Pivot3 gets kudos in WSJ ranking

Serverless storage company Pivot3 has been selected by the Wall Street as a “top venture backed company” in the newpaper's “Next Big Thing” ranking.

Pivot ranked 37th out of 5,740 companies that were considered.

To be eligible for the ranking, a company must have raised an equity round in the past three years and have a valuation of $1 billion or less.

The company's ranking “is determined through analysis of the track record of the company's founders and management, and investors on its board. It also evaluates the amount of capital raised in the last three years and the percentage change in a company's valuation in the last year. Wall Street Journal and Dow Jones VentureWire reporters and editors also provide perspective and expertise,” according to the WSJ press release.

According to a release, Pivot3 raised more than $78 million in venture capital since its founding in 2003.

Last month, Lee Caswell, Pivot3 co-founder and chief marketing officer, told me that the company (which doesn't publicly release its financials) doubled its revenue for the fourth year in a row. “IMS [Research] says we're now number one of the IP SAN products for the surveillance industry ... And IMS predicts IP SANs will be the fastest growing segment of the storage market for video security, growing at 97 percent year over year,” he said.

I spoke to Lee Caswell yesterday and will have more in a story later, but he told me that Pivot3 completed the process with the WSJ about a month ago, and that Pivot3 is the only video surveillance company on the list. The recognition obviously “gives the company a big boost in the visibility,” he said.

“It has a real impact for us,” he said. “The readers of the Wall Street Journal have not been our customers to date, and yet, the technology has applications to those customers who are looking at next-generation [uses of the technology] like virtual desktops ... which apply across all verticals like financial services and K-12.”

The barrier to entry for having something that's “unique and disruptive in the storage area is very, very high,” he said. And if you can do something different, “it's extremely valuable.”

For the most part, the investors have been “siloed, in that some understand storage and some understand servers.”

Storage, he said is a $20 billion business and the server market is a $25 billion business. “If you put then together and [can pull value from both sides, that's something that interests investors.]”

Last month I reported on a new deal Pivot3 has with Dell where Dell hardware will be combined with Pivot3's software and branded under Pivot3.

From the release: “Venture capitalists are always looking for companies with a new idea that will prove powerful enough to explode into the marketplace,” said Alan Murray, deputy managing editor of The Wall Street Journal. “The Next Big Thing highlights companies that we believe are worth watching and have a chance to make waves in their industry.”

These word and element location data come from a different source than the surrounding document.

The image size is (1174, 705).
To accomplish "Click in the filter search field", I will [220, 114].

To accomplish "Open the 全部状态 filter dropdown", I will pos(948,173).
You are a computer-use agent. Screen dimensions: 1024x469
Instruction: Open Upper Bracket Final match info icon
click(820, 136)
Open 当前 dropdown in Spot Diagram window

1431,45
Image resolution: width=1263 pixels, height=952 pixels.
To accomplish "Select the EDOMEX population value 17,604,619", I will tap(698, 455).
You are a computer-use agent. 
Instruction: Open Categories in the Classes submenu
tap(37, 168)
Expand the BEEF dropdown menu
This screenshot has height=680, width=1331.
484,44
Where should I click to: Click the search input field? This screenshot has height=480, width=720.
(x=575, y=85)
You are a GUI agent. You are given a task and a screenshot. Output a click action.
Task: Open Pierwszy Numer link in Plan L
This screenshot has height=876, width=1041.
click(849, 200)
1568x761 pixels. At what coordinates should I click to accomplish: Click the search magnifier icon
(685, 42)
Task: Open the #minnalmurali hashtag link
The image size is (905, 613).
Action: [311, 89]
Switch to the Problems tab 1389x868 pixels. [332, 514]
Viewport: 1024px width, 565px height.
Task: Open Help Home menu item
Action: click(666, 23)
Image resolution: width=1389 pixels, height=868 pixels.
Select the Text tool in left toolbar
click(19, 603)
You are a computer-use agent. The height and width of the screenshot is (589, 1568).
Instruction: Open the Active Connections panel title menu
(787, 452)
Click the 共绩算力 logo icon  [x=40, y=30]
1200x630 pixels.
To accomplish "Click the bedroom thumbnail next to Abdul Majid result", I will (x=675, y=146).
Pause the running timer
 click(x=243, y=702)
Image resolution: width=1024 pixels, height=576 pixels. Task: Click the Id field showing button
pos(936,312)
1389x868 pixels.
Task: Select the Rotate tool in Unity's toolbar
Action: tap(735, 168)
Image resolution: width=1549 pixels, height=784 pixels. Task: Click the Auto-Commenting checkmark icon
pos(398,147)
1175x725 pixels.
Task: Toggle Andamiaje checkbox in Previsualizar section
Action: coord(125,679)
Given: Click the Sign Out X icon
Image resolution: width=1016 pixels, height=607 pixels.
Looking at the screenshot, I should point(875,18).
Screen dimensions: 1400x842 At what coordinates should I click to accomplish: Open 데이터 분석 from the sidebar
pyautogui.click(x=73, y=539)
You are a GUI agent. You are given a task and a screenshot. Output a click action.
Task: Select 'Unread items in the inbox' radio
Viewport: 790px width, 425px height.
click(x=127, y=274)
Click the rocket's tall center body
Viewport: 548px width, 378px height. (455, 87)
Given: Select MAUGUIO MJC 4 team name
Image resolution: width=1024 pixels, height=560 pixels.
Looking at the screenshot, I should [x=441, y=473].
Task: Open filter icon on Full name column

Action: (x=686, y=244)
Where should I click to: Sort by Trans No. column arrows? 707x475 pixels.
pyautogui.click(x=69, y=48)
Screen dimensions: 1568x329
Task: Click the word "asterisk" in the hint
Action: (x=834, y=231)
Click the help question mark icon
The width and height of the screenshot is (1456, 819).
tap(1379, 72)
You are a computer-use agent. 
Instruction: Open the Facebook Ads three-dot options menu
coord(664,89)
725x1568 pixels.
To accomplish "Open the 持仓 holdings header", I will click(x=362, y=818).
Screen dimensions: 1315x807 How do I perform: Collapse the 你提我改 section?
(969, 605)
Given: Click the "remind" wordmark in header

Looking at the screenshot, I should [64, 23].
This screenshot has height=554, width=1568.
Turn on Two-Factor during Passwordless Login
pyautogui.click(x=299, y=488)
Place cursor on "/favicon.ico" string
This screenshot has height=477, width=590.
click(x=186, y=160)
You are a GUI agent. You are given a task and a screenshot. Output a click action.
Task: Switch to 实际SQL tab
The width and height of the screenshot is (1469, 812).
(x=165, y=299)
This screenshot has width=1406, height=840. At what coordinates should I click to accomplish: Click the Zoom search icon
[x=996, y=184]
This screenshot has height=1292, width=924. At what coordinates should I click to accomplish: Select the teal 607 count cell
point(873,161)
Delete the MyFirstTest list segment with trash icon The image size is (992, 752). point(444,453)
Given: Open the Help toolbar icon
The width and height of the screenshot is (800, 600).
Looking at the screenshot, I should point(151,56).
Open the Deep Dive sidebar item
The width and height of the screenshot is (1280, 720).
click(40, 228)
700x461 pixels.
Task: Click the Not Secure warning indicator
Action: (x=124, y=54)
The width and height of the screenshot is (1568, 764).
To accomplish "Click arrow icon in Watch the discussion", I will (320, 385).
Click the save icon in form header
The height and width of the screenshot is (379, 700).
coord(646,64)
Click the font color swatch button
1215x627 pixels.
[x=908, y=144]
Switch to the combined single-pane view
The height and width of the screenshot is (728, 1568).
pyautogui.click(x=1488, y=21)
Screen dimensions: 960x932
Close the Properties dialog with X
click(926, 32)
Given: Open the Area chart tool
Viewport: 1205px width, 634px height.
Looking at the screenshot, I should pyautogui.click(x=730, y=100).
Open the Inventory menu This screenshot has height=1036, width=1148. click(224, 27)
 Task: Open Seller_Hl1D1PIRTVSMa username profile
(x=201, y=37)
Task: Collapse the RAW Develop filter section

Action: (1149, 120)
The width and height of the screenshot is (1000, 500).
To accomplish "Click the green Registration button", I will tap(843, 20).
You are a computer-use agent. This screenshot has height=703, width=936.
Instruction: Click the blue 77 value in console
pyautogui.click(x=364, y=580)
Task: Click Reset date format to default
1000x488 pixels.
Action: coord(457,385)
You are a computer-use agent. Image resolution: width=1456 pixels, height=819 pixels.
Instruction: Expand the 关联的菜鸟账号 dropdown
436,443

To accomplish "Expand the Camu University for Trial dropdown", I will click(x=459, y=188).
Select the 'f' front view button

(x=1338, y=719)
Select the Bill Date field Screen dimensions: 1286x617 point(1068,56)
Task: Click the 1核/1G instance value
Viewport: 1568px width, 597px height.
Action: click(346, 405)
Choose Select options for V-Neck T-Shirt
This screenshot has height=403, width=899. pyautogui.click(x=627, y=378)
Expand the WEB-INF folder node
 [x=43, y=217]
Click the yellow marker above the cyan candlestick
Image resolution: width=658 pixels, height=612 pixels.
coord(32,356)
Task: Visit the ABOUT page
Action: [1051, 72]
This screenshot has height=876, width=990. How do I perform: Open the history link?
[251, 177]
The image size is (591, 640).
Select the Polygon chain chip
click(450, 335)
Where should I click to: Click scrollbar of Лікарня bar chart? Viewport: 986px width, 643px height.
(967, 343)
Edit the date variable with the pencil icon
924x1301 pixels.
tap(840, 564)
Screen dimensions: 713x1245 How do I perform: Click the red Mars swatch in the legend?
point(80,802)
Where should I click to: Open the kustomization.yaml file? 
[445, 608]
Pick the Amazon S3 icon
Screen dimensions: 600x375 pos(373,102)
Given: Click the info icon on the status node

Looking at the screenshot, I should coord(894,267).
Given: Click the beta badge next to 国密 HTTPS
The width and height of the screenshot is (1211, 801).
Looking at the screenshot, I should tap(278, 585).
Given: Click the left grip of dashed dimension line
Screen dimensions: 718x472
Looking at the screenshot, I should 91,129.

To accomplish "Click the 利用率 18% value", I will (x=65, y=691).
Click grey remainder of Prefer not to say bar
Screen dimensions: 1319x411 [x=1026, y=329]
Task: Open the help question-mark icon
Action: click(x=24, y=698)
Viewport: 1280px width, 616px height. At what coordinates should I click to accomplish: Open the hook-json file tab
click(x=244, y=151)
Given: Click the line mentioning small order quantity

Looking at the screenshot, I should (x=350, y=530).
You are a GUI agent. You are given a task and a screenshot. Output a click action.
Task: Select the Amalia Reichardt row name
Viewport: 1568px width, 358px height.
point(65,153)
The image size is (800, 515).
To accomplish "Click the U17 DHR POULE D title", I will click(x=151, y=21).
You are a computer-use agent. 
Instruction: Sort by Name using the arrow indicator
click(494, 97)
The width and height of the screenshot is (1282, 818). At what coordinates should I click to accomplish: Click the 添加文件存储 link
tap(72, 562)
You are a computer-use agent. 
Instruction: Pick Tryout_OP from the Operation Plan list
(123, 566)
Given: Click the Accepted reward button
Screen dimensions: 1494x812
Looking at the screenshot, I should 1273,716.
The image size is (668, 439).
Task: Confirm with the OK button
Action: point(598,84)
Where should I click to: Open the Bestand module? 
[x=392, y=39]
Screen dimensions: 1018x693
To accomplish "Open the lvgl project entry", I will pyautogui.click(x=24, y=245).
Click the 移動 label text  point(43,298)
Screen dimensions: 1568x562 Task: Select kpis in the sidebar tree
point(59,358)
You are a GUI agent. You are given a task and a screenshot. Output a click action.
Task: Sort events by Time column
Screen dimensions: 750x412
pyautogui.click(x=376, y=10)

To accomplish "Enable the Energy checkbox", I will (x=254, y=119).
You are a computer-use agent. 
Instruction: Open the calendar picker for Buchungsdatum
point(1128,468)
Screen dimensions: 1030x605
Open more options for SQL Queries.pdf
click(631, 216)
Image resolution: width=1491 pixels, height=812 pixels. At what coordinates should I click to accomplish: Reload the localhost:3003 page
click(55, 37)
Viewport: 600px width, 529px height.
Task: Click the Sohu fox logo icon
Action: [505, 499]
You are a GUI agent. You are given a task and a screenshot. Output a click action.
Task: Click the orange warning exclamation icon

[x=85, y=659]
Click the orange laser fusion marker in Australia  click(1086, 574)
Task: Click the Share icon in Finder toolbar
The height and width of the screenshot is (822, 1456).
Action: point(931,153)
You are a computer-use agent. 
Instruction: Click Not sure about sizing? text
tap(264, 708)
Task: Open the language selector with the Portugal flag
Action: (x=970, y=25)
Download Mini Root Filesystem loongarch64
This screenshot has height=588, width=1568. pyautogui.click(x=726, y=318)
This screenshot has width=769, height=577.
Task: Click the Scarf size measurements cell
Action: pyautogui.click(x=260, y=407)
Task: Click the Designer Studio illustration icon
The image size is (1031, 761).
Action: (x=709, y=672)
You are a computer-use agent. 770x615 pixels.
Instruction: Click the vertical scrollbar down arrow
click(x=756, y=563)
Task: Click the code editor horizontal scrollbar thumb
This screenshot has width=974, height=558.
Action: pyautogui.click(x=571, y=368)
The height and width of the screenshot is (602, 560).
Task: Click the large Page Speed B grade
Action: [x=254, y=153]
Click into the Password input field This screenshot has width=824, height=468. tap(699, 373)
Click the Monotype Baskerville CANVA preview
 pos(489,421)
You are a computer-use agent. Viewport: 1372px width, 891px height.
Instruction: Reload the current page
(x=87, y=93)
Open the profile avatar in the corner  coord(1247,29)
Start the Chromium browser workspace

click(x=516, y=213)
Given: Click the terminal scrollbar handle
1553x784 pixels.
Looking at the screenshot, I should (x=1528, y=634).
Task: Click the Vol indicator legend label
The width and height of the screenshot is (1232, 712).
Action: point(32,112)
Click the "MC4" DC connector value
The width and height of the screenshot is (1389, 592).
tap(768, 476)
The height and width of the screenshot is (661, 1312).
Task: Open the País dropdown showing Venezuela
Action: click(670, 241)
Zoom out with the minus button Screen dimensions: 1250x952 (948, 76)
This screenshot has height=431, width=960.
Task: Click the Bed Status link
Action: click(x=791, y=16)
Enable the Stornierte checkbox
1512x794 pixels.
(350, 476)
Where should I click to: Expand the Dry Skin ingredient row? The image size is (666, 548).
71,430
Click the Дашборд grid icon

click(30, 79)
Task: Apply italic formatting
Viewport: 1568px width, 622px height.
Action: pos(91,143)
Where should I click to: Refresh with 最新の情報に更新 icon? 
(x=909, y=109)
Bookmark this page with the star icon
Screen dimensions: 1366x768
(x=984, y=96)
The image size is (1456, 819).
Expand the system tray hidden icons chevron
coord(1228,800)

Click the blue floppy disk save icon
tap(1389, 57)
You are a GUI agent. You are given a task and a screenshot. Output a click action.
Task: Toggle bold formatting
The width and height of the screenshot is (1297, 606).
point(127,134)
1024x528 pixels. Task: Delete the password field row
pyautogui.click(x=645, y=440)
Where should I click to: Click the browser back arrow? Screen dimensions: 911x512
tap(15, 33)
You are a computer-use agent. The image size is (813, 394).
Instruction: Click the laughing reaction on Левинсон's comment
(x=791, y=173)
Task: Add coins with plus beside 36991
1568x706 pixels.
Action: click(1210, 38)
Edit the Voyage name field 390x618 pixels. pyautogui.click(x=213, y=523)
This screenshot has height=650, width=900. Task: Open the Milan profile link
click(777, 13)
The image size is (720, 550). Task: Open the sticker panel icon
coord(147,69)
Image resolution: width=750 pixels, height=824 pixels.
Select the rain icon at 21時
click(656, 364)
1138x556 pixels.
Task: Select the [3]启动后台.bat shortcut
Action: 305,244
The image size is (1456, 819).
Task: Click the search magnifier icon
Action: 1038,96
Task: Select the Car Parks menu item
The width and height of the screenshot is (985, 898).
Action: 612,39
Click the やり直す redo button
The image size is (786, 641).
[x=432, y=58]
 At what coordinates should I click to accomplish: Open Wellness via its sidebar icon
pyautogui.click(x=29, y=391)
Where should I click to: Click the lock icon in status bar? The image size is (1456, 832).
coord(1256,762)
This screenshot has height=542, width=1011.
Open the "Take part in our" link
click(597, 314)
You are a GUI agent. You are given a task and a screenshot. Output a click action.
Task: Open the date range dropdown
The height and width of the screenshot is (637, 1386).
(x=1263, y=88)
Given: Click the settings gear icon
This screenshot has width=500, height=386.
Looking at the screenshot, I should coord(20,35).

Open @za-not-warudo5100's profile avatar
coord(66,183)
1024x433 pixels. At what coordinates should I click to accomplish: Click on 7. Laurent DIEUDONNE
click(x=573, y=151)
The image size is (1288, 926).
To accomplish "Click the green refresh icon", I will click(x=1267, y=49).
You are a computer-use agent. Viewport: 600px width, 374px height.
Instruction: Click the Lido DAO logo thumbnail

And in a prepared statement, Bob Fernander, Pivot3 CEO said the “recognition demonstrates the market potential of Pivot3's scale-out application platform innovation, which is poised to reverse the 20-year trend of separating servers and storage,” said “Virtualization creates the unique opportunity to re-join server and storage resources in a single scale-out platform to simplify virtual deployments while saving power, cost and rack space.”